In what was repeatedly referred to as a “unique” approach in dealing with Nevada City’s homeless residents, the town’s City Council took the first steps Wednesday toward a camping ordinance that requires a permit to lodge on public property.
The council adopted a first reading of the no-camping ordinance, which Nevada City Police Chief Jim Wickham described as the groundwork for a camping ordinance.
Because the town has no ordinance against camping on public property, Wickham initially tried to get council to amend the code in July.
“Then I recognized the homeless issue is the elephant in the room,” Wickham said.
If the ordinance to prohibit camping passes a second reading, a committee will be established to grant permits exempting holders from the regulation.
Initially, the department would only dole out six to nine permits that would allow people to stay on approved public property for a probationary 15-day period, Wickham said.
People with RVs who are visiting residents, customers avoiding intoxicated driving and folks staying for special events may be exempted from needing a permit.

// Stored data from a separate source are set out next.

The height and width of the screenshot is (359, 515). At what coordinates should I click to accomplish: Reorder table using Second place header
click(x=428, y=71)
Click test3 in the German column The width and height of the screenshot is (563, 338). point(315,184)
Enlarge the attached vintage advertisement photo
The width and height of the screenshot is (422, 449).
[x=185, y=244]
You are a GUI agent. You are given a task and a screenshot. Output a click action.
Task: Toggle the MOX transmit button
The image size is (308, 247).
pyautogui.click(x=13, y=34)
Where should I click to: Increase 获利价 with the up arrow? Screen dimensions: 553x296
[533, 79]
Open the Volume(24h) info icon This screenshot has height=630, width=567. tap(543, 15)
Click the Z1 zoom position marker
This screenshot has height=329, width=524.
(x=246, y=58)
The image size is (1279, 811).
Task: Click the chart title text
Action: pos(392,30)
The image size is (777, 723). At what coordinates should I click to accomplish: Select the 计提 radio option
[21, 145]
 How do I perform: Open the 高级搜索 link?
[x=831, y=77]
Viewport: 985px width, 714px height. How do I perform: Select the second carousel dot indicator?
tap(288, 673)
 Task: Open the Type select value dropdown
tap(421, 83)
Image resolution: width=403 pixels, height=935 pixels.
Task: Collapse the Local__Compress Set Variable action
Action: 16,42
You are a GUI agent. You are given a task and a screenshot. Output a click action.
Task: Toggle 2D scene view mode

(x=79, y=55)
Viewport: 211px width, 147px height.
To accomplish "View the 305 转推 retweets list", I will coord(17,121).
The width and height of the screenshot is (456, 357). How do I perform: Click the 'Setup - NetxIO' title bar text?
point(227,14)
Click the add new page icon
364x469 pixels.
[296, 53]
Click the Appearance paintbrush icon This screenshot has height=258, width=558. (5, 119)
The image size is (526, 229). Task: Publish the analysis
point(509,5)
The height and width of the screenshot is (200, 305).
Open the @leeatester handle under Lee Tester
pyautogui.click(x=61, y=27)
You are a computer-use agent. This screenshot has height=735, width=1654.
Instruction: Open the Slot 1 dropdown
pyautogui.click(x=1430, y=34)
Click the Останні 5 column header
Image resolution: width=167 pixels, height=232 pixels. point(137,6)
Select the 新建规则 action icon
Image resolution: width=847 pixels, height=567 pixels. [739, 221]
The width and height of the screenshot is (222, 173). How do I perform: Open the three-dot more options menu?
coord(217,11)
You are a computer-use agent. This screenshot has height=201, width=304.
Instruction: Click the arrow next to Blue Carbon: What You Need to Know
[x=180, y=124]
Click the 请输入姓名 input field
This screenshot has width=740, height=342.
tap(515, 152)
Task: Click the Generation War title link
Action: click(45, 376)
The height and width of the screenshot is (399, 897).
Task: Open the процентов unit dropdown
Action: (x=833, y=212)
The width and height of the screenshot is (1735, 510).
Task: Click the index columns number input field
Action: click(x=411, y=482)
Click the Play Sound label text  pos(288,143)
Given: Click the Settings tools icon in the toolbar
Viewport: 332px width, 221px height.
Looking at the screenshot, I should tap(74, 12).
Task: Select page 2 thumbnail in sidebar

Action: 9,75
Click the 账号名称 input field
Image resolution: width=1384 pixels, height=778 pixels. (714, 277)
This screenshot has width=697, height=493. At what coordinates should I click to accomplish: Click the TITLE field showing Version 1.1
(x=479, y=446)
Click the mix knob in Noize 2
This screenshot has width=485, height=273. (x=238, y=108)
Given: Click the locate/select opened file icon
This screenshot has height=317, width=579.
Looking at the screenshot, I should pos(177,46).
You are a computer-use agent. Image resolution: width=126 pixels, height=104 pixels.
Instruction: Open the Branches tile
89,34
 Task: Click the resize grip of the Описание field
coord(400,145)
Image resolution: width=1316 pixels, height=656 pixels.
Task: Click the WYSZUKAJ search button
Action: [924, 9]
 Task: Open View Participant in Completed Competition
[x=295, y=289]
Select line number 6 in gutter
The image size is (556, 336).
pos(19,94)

Permitting would be a joint process between police and members of the community, including downtown police beat Officer Shane Franssen, police Chaplin Toby Nelson and Jeff Dupra, who is Hospitality House’s outreach coordinator.
Dupra, who is garnering local renown for his outreach work, would visit the proposed campsites or other kinds of proposed areas to determine if the location meets the health, safety and adequate shelter criteria, Wickham noted.
“Part of the permit process is to create a situation where a person in need comes to the committee, to the city, to be made aware of the resources available to them,” said City Attorney Hal DeGraw.
If the permitted individual demonstrates compliance with the health and safety guidelines of the permit, such as waste disposal, it can be extended to 90 days, Wickham noted.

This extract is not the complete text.